Sending a request to itself

I am working with legacy code in a Flask application, and I am trying to transfer it into a Sanic application. In the legacy code, the Flask application sends a message to itself to trigger a change in state. This works with no hangups in the Flask application, however when I implement this code directly in Sanic, the Sanic application suffers a read timeout when trying to contact itself. I thought Sanic was non-blocking? I have tried making the endpoint that calls the request sending function and request sending function co-routines, and awaiting the request sending function, but to no avail. Do I need mutex locks in this situation? Why does this technique work in the Flask app, but not in Sanic?

Any help would be greatly appreciated. Thank you all for everything you do. I wish I could participate more and answer questions as well as ask them, but I fear I would just make people dumber.

Sincerely, a dumb guy

First, this does not seem like a dumb question. Don’t be too hard on yourself.
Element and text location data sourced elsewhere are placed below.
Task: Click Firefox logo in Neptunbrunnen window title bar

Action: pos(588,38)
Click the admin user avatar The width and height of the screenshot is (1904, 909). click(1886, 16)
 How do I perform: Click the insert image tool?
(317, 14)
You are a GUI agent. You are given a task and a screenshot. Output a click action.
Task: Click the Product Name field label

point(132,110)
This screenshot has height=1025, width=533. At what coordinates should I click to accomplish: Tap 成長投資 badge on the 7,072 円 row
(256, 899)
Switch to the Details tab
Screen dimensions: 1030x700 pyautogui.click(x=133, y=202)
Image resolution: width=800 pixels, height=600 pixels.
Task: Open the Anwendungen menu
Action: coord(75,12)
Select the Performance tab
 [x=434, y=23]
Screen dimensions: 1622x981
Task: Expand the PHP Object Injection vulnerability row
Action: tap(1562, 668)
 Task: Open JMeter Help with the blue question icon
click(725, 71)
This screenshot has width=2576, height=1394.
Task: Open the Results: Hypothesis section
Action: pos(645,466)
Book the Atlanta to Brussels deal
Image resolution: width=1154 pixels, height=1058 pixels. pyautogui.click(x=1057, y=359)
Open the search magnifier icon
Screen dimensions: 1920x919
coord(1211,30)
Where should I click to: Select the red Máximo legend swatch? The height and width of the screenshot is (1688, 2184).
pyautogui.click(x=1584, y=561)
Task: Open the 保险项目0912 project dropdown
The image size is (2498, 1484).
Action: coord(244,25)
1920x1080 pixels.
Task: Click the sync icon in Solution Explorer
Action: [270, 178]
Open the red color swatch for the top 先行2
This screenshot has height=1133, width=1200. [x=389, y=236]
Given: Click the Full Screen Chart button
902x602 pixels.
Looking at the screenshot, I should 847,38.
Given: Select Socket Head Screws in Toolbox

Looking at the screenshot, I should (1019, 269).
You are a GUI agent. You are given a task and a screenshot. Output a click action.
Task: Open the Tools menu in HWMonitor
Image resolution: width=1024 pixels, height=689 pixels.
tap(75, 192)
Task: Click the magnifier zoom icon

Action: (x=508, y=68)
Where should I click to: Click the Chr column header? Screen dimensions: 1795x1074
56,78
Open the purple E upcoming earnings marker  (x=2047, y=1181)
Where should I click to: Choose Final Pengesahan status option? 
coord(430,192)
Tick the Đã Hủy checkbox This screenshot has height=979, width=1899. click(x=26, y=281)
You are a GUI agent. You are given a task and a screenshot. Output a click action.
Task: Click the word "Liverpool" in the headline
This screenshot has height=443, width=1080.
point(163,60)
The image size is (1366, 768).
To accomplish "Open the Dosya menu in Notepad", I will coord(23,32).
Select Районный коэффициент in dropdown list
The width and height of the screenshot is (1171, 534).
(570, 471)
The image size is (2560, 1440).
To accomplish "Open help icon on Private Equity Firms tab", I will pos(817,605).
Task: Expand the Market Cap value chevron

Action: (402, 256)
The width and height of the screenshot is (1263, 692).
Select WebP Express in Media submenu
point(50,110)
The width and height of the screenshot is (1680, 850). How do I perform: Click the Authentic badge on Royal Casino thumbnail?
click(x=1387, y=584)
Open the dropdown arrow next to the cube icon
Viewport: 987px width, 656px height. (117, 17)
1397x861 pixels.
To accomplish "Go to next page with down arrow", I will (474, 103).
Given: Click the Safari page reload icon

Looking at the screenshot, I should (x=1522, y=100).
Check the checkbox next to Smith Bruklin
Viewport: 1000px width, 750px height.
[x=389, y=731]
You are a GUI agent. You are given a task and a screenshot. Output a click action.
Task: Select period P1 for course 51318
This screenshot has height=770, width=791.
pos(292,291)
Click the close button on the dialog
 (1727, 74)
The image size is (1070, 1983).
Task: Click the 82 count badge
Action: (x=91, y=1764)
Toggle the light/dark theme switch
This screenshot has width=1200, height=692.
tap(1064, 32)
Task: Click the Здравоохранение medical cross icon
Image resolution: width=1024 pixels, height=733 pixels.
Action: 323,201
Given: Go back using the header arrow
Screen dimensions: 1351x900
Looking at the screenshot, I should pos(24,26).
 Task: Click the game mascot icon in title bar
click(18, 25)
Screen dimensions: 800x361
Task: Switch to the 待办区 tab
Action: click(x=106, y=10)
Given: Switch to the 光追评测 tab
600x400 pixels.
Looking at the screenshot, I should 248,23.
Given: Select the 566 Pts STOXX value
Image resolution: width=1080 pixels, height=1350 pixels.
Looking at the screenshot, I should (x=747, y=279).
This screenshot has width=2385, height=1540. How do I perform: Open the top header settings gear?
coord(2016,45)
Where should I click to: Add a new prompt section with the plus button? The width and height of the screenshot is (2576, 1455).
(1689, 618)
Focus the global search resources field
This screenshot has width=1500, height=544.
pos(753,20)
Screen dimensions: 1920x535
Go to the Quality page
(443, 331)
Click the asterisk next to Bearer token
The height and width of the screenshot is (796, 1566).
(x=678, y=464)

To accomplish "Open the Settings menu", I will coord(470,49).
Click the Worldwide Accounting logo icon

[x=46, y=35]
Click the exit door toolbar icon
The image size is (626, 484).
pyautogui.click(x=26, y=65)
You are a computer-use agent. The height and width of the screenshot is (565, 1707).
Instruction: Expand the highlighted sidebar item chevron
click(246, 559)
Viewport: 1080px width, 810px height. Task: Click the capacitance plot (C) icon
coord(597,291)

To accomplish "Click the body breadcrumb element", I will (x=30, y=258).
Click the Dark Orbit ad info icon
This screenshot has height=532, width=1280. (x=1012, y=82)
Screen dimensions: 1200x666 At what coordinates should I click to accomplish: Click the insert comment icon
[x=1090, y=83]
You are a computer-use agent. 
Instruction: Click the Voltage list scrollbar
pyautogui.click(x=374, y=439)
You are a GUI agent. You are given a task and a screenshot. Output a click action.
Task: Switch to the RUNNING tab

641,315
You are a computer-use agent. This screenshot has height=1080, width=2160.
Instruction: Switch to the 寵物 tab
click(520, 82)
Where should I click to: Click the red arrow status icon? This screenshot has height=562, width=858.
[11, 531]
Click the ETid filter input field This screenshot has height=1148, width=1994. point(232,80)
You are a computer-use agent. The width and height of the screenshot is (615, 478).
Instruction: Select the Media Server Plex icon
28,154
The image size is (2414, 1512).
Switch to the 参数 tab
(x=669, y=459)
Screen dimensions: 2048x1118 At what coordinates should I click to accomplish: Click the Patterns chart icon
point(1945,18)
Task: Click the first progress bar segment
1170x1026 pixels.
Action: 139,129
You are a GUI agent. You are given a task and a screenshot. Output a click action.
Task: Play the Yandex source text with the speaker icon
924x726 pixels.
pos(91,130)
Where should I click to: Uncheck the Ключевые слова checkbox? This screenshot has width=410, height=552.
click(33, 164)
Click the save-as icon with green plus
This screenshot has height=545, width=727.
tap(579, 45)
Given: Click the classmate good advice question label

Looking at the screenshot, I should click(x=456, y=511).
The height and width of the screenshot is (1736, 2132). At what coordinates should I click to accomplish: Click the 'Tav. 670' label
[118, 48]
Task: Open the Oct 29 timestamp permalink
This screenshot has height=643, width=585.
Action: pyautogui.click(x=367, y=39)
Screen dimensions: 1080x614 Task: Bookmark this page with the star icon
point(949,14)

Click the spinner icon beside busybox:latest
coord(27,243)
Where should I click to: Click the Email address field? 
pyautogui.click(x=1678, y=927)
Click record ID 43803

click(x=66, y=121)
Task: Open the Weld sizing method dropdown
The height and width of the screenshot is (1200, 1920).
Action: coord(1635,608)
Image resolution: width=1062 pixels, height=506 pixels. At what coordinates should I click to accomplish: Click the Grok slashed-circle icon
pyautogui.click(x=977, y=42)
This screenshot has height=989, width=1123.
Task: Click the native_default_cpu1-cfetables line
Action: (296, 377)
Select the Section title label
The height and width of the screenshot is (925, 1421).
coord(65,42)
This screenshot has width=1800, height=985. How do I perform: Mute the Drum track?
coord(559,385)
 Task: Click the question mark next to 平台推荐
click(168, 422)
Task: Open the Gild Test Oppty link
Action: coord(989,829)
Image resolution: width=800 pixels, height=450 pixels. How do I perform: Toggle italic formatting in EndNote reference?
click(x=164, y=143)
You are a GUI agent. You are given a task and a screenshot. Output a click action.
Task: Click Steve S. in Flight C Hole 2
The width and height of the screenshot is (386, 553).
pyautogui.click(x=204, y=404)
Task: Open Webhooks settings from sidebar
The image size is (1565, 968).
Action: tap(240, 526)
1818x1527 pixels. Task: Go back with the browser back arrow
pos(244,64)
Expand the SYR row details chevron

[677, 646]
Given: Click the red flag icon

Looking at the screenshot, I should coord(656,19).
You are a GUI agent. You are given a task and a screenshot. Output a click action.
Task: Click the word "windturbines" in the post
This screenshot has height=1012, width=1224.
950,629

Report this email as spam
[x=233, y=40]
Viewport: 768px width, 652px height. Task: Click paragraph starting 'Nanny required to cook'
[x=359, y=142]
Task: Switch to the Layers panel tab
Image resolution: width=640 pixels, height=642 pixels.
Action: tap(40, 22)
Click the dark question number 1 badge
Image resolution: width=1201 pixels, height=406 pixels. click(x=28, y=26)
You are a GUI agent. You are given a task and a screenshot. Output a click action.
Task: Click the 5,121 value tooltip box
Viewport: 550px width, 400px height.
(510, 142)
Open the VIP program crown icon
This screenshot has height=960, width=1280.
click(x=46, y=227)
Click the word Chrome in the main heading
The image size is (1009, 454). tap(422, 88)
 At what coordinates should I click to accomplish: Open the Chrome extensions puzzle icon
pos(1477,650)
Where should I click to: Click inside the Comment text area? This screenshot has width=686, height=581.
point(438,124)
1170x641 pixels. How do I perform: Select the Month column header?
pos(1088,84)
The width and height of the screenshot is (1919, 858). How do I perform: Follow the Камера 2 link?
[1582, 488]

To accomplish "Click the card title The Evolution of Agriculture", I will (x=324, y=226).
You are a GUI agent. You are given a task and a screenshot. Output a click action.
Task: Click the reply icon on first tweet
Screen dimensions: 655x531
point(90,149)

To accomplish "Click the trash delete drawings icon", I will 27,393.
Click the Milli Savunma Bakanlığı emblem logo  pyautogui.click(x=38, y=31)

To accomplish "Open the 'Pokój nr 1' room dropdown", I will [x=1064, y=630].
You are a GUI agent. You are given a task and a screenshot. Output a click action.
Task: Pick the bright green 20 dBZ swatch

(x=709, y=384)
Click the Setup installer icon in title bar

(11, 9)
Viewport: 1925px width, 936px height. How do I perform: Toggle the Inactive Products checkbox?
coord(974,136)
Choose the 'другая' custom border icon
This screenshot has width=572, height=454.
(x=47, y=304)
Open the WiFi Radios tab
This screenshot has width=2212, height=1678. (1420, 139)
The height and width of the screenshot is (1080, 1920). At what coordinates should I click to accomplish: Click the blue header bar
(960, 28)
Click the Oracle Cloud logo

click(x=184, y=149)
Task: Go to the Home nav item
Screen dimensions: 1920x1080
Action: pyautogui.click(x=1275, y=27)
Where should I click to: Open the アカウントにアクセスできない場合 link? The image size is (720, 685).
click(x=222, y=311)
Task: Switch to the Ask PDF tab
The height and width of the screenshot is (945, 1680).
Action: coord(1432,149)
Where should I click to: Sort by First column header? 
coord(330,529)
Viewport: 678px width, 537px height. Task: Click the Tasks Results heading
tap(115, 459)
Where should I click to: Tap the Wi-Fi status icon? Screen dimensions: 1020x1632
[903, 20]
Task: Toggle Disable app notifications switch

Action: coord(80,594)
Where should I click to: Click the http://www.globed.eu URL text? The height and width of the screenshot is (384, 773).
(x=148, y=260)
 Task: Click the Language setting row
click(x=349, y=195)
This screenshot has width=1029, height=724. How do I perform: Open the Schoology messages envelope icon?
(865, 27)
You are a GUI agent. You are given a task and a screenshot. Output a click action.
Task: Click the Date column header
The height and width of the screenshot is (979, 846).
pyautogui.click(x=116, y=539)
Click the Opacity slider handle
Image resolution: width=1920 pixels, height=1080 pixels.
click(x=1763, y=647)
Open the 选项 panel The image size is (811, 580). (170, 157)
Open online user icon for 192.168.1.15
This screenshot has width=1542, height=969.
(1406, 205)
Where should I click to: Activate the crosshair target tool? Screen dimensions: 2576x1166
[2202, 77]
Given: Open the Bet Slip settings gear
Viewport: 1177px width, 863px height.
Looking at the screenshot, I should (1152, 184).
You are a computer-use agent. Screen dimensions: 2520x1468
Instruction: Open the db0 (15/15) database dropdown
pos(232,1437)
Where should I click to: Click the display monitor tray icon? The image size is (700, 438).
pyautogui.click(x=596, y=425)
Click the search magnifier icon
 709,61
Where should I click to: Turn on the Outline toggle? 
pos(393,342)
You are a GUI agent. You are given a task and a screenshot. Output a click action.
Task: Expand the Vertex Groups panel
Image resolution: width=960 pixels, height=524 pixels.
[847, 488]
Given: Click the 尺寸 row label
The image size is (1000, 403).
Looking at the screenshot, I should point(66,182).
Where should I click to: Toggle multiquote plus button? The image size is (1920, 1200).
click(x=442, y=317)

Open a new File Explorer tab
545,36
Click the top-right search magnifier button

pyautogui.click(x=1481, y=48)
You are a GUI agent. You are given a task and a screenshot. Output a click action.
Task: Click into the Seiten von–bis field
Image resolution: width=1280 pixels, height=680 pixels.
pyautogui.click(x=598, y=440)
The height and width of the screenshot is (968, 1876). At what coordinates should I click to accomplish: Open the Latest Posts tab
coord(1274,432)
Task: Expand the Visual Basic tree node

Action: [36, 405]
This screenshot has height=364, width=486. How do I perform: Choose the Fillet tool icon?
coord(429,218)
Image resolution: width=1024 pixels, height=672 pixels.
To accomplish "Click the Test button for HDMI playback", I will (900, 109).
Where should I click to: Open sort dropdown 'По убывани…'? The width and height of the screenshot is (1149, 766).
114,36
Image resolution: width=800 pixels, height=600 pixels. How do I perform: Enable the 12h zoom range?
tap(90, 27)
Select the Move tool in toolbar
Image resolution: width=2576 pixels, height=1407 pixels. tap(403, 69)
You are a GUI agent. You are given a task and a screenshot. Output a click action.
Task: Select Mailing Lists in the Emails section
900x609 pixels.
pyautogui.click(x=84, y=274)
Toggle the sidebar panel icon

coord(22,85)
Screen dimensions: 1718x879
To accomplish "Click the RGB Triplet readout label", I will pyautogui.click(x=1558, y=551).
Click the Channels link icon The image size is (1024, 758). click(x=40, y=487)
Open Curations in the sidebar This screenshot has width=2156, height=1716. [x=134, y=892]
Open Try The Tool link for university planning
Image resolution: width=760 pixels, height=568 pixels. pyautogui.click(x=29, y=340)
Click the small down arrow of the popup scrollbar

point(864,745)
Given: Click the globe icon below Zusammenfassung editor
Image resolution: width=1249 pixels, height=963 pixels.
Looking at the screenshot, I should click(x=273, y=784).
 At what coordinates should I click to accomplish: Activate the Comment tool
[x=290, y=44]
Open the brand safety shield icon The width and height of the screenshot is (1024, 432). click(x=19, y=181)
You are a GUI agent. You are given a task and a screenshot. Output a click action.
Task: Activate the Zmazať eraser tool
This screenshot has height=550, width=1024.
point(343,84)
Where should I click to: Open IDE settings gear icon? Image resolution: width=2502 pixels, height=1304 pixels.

I encourage you to join the conversation and not be afraid to dip your toes in the water.

Can you share a snippet of code so I can see what you are trying?

This is the endpoint (one component of the live lock)

@app.route(’/kvs/view-change’, methods=[‘PUT’])

async def view_change(request):

    global state

    view_str = request.json['view']

    print("Start broadcast view change: " + str(state.view))

    await state.broadcast_view(view_str)

    print("Completed broadcast view change: " + str(state.view))

    shards = []

    print("started kvs key count") 

    for address in state.view:

        print(address)

        if address == state.address:

            print("self" + address)

            shards.append({"address":state.address, "key-count":len(state.storage)})

        else:

            print("others" + address)

            r = requests.get(f'http://{address}/kvs/key-count') 

            shards.append({"address":address, "key-count":r.json()['key-count']})

    return response.json({"message": "View change successful","shards":shards}, status=200)

And this is the sending function (the other component of the live lock)

async def broadcast_view(self, view, multi_threaded = False):

    addresses = set(sorted(view.split(',')) + self.view)

    # First send node-change to all nodes.

    for address in addresses:

        State.send_node_change(address, view)

    # Second send key-migration to all nodes.

    if not multi_threaded:

        for address in addresses:

            State.send_key_migration(address, view)

    else:

        threads = []

        for address in addresses:

            threads.append(threading.Thread(target=State.send_key_migration, args=(address, view)))

            threads[-1].start()

        for thread in threads:

            thread.join()

@staticmethod

def send_node_change(address, view):

    print("HELLO FROM send_node_change()!!!!")

    requests.put(f'http://{address}/kvs/node-change', json = {"view":view}, timeout=6, headers = {"Content-Type": "application/json"})

    

@staticmethod

def send_key_migration(address, view):

    print("HELLO FROM send_key_migration()!!!!")

    requests.put(f'http://{address}/kvs/key-migration', json = {"view":view}, timeout=6, headers = {"Content-Type": "application/json"})

The “broadcast_view()” function basically just calls “send_node_change()” for every address in a list of addresses and one of the addresses is its own address, and when the app tries to contact itself, it suffers a read timeout…any idea what’s going on?

I’m in my phone and only did a real quick look at your code. But I noticed you are yang requests which is a blocking library.

Instead, swap it for something like the async client on httpx: https://www.python-httpx.org/

Requests will pause the execution of the server until a response is returned.